I could tell from Al's face that Polly had unwittingly struck again. When Al was agitating about mailing her famous letter to Brian, like when should she mail it, what day would it arrive, etc., Polly got impatient and said, “Just mail the dumb thing,” or something like that. I'll never forget Al's face when Polly said that. For a basically tactful person, Polly can be blunt at times.

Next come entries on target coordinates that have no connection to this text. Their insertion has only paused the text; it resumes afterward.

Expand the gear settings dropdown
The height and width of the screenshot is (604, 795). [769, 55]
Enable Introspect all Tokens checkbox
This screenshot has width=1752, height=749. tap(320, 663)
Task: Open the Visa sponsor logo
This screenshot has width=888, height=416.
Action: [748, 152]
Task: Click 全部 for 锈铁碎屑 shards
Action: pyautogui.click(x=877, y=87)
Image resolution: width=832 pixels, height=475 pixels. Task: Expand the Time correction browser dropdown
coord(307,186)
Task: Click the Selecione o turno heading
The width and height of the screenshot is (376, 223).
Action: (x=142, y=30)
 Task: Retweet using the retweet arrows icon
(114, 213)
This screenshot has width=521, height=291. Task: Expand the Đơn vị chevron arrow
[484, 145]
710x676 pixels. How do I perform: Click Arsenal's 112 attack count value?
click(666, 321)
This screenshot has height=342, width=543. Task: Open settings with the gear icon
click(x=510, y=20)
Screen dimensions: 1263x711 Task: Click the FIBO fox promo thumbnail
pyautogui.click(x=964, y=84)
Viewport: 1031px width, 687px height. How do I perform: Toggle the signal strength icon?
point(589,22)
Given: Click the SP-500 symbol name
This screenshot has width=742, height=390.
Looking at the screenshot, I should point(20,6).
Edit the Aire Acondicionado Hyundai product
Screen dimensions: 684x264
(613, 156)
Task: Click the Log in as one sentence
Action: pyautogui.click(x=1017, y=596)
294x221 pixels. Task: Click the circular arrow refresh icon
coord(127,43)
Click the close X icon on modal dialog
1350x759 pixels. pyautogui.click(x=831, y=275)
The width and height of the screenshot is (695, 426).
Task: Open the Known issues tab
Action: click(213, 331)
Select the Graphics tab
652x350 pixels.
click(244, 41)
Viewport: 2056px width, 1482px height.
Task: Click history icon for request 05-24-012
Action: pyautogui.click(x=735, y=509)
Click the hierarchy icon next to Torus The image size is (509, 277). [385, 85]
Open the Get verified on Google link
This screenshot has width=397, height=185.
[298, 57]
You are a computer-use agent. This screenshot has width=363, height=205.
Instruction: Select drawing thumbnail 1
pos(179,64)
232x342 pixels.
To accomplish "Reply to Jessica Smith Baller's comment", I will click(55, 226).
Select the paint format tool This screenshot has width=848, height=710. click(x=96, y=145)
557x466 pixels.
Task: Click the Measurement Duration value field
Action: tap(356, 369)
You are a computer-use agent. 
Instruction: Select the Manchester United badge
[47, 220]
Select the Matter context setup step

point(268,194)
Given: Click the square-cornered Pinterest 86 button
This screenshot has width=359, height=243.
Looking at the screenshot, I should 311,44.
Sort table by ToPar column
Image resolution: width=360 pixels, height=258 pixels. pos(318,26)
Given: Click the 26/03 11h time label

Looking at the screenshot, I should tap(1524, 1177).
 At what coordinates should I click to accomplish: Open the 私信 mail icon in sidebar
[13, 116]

“I told you!” Al wailed. “Just plain Al. That's me. When I'm an old lady in my rocking chair, I'll still be just plain Al. That's very depressing, you know that? How'd you like to be just plain anything?”

I could see her point. And I could see Polly knew she'd blown it.

“Listen, with three great minds at work,” Polly tried to soothe Al, “I'm sure we'll come up with something. What's your middle name, Al?”

“I'm not telling,” Al said.

“She's just trying to help,” I said.

Al mumbled something. “Speak up,” I said. Finally Al said, “Agnes,” in a loud voice. Then louder. “Agnes!” she shouted. “It's Agnes! Put that in your pipe and smoke it!”

Both Polly and I knew when to quit. Polly brought out her chocolate brownie pudding for dessert.

“Calorie city,” Al said, smacking her lips. On the way home she said, “I must've put on five pounds tonight.”

“It's only baby fat,” I told her.

“When you hit fourteen, it's gross, grown-up fat, kid,” Al said. “What do you know? You're skinny. You don't know squat about being fat. People who've never been fat should keep their mouths shut. If you ask me, that is.”